I'm not entirely sure you understand the problem domain, or even the high-level problem. The is or ever was a "rush" to distributed computing.

What you actually have is this global epifany that having multiple computers communicating over a network to do something actually has a name, and it's called distributed computing.

This means that we had (and still have) guys like you who look at distributed systems and somehow do not understand they are looking at distributed systems. They don't understand that mundane things like a mobile app supporting authentication or someone opening a webpage or email is a distributed system. They don't understand that the discussion on monolith vs microservices is orthogonal to the topic of distributed systems.

So the people railing against distributed systems are essentially complaining about their own ignorance and failure to actually understand the high-level problem.

You have two options: acknowledge that, unless you're writing a desktop app that does nothing over a network, odds are every single application you touch is a node in a distributed system, or keep fooling yourself into believing it isn't. I mean, if a webpage fails to load then you just hit F5, right? And if your app just fails to fetch something from a service you just restart it, right? That can't possibly be a distributed system, and those scenarios can't possibly be mitigated by basic distributed computing strategies, isn't it?

Everything is simple to those who do not understand the problem, and those who do are just making things up.




you and the guy you are answering too are not talking the same language (technically yes but you are putting different meanings to the same words).

this would lead to a pointless conversation, if it were to ever happen.


> you and the guy you are answering too are not talking the same language (technically yes but you are putting different meanings to the same words).

That's the point, isn't it? It's simply wrong to assert that there's a rush to distributed systems when they are already ubiquitous in the real world, even if this comes as a surprise to people like OP. Get acquainted with the definition of distributed computing, and look at reality.

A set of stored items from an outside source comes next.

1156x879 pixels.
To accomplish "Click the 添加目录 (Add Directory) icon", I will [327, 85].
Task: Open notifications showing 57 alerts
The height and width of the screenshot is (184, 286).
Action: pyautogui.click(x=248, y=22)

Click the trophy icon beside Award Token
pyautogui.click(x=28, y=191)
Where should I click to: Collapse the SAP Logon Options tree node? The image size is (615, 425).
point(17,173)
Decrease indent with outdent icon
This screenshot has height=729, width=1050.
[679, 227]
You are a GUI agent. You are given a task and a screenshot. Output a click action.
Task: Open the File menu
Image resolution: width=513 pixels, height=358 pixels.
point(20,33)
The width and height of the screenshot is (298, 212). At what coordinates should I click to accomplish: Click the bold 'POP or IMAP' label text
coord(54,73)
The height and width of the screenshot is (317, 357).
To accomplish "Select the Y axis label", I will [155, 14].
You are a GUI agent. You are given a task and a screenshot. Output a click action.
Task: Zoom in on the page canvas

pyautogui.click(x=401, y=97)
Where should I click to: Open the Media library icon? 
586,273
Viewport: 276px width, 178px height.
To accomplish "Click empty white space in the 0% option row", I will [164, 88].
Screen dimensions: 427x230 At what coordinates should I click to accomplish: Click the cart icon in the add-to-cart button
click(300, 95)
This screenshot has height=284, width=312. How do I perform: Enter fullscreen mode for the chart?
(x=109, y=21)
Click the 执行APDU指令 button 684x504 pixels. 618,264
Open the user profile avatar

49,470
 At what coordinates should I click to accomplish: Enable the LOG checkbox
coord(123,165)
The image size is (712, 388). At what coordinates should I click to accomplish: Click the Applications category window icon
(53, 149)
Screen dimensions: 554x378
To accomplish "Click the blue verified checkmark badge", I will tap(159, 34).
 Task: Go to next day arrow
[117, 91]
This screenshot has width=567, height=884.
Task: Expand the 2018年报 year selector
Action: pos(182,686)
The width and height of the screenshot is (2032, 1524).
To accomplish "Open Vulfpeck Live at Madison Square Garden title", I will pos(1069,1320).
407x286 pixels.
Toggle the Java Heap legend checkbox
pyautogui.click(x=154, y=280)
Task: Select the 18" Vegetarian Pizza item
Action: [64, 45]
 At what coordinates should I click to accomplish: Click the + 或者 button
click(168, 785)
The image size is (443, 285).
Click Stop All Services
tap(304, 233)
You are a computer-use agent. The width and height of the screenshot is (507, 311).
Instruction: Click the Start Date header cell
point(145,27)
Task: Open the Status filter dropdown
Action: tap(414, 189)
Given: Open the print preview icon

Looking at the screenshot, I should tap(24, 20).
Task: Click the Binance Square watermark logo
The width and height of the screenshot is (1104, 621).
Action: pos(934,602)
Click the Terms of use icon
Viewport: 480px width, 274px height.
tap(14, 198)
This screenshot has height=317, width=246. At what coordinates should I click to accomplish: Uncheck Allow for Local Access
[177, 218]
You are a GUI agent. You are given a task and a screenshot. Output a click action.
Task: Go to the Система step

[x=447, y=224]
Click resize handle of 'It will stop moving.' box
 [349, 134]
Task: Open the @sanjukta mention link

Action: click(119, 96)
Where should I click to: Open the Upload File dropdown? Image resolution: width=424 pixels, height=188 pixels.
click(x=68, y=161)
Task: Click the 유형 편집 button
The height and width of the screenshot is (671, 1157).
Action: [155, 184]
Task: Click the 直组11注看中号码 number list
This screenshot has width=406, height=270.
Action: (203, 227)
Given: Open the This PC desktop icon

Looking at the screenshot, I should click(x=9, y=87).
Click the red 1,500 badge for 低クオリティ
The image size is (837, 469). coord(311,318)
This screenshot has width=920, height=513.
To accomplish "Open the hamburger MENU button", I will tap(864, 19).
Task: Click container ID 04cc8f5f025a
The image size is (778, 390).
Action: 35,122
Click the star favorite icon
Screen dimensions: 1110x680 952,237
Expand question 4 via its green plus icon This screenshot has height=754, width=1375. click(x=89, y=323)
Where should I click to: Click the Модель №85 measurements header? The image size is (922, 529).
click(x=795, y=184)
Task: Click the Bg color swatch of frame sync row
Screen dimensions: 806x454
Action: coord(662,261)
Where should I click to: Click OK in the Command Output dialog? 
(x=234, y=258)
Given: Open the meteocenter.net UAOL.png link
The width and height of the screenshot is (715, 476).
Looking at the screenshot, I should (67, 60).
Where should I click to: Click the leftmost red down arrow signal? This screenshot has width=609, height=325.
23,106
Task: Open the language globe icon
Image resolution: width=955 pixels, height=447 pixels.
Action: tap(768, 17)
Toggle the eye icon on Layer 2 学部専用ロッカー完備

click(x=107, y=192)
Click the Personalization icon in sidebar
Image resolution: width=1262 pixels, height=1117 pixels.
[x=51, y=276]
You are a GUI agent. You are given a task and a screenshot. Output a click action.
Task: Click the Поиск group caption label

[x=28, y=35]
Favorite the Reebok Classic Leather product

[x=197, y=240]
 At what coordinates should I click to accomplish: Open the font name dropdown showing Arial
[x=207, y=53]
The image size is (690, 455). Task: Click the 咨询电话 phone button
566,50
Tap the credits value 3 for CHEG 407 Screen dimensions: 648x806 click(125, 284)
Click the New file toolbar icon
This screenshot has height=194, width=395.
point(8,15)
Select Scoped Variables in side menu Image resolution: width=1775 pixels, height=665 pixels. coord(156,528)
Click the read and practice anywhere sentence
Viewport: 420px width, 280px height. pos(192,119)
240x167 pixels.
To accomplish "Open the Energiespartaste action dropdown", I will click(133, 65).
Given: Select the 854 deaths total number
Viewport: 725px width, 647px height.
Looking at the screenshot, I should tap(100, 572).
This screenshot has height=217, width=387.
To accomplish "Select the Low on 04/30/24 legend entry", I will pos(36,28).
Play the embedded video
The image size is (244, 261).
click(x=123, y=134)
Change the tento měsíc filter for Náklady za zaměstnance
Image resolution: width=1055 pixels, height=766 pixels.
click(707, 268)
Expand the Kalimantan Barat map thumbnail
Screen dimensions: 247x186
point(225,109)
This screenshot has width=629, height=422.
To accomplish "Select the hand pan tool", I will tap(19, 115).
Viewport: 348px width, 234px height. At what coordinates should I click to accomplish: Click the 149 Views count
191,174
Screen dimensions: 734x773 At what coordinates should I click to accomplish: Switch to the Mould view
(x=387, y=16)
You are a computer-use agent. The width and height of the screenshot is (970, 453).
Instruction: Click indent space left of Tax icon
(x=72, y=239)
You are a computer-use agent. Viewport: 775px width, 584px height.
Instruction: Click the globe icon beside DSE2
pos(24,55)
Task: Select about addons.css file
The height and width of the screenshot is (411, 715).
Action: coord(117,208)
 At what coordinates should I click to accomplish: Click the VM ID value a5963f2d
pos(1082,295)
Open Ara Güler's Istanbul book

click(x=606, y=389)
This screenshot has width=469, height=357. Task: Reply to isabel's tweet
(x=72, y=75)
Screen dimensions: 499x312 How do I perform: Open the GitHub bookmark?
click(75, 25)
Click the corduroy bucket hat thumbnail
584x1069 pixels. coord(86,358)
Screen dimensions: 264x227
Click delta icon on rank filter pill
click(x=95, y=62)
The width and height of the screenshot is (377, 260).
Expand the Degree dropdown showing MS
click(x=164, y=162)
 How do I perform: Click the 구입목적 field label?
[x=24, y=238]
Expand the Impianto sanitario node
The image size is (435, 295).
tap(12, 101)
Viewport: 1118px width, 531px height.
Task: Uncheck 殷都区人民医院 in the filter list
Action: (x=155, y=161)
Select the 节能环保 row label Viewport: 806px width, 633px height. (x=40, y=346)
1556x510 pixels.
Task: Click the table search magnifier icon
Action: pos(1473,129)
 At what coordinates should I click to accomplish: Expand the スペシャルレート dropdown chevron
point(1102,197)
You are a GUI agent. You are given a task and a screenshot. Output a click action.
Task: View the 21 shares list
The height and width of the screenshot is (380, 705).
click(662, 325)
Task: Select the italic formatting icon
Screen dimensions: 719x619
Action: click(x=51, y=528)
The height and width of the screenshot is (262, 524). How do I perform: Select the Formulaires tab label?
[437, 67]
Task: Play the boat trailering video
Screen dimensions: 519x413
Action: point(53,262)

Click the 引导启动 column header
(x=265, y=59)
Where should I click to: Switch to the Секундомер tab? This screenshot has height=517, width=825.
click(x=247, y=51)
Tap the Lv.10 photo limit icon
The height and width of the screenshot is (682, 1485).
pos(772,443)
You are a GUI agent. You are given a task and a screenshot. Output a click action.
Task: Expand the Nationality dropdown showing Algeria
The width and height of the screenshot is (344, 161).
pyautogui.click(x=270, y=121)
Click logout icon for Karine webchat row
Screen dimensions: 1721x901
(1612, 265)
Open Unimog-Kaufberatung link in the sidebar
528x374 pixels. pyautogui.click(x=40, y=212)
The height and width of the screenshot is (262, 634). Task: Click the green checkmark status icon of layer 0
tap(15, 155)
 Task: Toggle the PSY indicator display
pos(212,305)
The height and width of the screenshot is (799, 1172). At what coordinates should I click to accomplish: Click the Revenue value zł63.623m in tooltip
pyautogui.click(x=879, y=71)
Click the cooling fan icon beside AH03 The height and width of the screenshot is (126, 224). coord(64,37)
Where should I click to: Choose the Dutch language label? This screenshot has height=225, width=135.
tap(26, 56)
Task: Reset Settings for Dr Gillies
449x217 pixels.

The only epiphany taking place is people looking at distributed systems and thinking that, yes, perhaps they should be treated as distributed systems. Perhaps the interfaces between multiple microservices are points of failure, but replacing them with a monolith does not make it less of a distributed system. Worse, taking down your monolith is also a failure mode, one with higher severity. How do you mitigate that failure mode? Well, educate yourself about distributed computing.

If you look at a distributed system and call it something other than distributed system, are you really speaking a different language, or are you simply misguided?